A flurry of text messages leaves me numb this evening as I realize that the cycle of deployment is beginning again for us. Not being at liberty to discuss exits and entries and job duties leaves me pretty much alone in the cycle. I can only say that the bliss of summer safety for this family is abruptly coming to a close sooner than my heart and I were ready.
He returns there a higher rank than when he left. More responsibility. He’s making plans for a vacation upon his return. I find peace in his planning. I feel safer when there’s someone in his life to share his plans. I take more time to pack her care package for shipment than his because the energy is so different. Moisturizer, granola (takes her longer to get her care packages) no beef jerkey, a meditation, a women’s magazine. A different energy.
I am grateful for the gifts of my new life since his last deployment. Some are results of my having created them. Most have gracefully fallen into my world because I was more open to receiving them. I have hope that my energy has shifted into an acceptance of the continuing deployment cycle in part due to the loving work environment that my family and I have created. More support, less toxicity = a level of acceptance for his choice to remain in his current position with the military. Another round of meditations, more yoga, baking bread from scratch, service to my local community and good old fashioned hard work. This is my recipe for this military mom withstanding another round of middle east deploymentland.
Peace, love and little donuts,
Today I played coward in olympic fashion. Last week I was told about a military family in Troy, Illinois that would be receiving the Silver Star for their fallen child’s bravery. I asked my husband to run the race for the scholarship fund and gave him orders that we WOULD be attending this service together in an effort to show that family that we care about their sacrifice. I shared his story with my son, I posted the scholarship fund information on my Facebook page and I made plans to go.

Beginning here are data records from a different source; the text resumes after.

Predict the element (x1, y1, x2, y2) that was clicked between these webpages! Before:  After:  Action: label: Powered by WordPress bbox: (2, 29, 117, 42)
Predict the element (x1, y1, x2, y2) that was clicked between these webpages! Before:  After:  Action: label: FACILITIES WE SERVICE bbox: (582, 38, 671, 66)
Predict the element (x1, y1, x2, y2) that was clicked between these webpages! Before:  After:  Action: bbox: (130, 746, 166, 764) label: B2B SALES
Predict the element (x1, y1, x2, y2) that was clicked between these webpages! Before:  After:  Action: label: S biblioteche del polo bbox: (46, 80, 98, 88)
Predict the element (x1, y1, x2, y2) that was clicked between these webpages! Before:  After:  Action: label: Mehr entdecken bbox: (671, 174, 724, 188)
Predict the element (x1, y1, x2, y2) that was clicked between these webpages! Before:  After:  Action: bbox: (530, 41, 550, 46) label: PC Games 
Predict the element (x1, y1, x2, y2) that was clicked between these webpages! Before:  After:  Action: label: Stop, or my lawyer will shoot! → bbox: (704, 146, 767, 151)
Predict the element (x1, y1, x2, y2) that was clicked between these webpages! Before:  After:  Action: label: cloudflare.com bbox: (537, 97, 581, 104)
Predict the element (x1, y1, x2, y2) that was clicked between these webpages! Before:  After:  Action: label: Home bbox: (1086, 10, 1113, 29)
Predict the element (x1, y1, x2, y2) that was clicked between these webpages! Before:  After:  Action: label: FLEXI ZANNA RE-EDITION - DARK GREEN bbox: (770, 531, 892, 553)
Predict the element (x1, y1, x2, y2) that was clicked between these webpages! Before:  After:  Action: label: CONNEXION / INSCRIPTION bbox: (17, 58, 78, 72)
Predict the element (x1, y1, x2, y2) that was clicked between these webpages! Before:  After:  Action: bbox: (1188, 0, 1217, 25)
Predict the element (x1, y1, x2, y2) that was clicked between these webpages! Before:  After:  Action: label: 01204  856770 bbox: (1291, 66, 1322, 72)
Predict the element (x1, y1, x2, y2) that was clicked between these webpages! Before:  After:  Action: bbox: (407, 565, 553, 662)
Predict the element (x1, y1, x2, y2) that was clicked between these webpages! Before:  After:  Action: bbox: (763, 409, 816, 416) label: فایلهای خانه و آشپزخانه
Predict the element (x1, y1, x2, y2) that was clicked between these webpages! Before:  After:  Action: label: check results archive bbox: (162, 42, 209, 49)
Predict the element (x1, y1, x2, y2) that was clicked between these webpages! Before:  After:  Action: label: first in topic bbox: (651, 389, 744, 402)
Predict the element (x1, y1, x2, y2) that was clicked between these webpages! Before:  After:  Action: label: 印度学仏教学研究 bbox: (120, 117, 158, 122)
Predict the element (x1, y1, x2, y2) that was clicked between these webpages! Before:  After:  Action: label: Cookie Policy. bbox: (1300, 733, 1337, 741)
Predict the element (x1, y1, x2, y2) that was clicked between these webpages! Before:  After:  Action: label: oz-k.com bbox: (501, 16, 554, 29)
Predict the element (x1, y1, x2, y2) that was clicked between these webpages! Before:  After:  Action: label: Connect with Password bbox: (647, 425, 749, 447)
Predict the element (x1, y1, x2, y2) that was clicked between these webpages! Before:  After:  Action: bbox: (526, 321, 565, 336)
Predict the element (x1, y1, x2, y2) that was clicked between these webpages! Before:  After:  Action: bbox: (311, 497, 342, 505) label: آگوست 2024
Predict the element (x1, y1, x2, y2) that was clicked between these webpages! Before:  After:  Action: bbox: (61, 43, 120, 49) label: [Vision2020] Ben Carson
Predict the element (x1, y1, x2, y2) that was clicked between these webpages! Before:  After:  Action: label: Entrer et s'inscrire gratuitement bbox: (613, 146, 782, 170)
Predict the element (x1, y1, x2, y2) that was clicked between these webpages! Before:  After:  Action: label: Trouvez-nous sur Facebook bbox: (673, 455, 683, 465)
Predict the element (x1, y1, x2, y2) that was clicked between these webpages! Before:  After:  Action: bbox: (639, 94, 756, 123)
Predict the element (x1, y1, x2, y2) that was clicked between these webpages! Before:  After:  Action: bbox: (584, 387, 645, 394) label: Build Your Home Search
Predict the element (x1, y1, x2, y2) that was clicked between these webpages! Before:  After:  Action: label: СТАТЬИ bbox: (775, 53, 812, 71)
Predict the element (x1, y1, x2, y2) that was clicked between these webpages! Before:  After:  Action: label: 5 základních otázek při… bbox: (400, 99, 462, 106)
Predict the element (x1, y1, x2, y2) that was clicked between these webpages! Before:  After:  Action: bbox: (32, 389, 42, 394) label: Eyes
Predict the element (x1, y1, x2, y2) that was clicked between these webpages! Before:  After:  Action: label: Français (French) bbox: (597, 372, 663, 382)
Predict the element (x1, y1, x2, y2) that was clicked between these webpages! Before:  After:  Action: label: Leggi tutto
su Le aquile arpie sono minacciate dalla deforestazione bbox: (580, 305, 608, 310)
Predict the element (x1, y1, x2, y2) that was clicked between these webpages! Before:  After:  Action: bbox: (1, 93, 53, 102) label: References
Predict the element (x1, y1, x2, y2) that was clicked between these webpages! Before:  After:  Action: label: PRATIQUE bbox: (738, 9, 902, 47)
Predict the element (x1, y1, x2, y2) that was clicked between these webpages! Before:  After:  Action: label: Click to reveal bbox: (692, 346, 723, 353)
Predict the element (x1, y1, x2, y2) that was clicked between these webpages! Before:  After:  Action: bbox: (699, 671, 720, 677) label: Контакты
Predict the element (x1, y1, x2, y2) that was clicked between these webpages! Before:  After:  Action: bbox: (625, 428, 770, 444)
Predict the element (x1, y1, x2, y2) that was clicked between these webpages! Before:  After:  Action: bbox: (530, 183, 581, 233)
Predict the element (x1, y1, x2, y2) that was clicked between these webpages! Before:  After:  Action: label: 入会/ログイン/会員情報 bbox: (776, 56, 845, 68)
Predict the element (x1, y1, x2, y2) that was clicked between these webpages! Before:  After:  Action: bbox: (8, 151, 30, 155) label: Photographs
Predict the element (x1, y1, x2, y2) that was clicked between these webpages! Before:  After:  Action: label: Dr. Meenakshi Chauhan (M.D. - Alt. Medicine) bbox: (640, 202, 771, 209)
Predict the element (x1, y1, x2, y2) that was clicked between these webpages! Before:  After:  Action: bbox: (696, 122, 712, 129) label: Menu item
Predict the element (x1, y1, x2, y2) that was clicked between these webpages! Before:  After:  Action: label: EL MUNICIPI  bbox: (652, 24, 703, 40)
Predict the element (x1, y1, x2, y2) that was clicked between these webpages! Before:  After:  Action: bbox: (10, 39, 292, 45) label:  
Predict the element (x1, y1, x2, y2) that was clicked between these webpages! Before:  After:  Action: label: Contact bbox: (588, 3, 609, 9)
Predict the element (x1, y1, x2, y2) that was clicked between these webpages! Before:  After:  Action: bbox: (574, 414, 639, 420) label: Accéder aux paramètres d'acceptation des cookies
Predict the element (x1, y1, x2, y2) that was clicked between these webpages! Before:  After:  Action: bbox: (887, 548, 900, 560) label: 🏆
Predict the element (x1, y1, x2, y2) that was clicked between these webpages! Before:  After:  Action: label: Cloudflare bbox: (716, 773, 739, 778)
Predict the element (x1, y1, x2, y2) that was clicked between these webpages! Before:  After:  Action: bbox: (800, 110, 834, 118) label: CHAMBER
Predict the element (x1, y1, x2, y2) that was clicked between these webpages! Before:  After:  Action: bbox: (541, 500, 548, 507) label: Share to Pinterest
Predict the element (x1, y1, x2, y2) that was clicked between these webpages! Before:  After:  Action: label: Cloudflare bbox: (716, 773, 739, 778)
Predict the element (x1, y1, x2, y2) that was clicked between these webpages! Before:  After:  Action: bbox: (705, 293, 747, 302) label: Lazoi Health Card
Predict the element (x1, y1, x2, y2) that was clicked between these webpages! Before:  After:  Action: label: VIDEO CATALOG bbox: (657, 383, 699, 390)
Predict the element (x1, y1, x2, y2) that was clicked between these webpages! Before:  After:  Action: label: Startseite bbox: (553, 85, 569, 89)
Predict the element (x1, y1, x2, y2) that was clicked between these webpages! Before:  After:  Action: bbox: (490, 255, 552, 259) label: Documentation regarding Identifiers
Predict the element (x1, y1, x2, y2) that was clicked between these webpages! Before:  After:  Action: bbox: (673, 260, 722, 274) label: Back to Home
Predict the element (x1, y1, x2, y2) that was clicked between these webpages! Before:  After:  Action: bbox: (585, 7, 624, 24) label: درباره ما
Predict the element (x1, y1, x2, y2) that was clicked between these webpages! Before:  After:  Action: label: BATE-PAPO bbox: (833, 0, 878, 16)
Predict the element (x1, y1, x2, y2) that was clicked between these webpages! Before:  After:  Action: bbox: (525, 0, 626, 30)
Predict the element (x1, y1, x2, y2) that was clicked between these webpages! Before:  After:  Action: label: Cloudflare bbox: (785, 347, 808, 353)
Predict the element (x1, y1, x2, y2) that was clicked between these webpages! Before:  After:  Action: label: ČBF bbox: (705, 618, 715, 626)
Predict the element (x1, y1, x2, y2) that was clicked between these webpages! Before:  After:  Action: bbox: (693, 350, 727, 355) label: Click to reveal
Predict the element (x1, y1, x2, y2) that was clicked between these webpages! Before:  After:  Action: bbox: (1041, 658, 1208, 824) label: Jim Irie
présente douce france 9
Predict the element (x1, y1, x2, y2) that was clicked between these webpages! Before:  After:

But I didn’t go. By the time labor day came and went, I had already decided that I was too emotionally chick S–t to attend. Instead I went to the art fair and looked at art that I couldn’t afford and stayed in complete denial to what was happening a few miles away across the river.
Many of the wounded from the 10th Air Support Operations Squadron marched for one week from Fort Riley, Kansas to Troy in order to present the Silver Star Medal to Bradley Smith’s wife Tifany and other family members. Bradley Smith was the age that my son is now when he died. In January of 2010 he left behind a new baby and a family and community that adored him.
Over the next few hours I’ll stay in denial of what the Smith family is enduring grieving their beloved son. I’ll stay in denial by watching the end of the MIZZOU game rather than watching the 10:00 news. Denial is working for me this week as 9/11 creeps its way into my line of vision again. 9/11 was a difficult day for me last year. My husband patiently let me sob into his shoulder as we watched 3000 flags wave in Forest Park thinking about what my son was doing thousands of miles away.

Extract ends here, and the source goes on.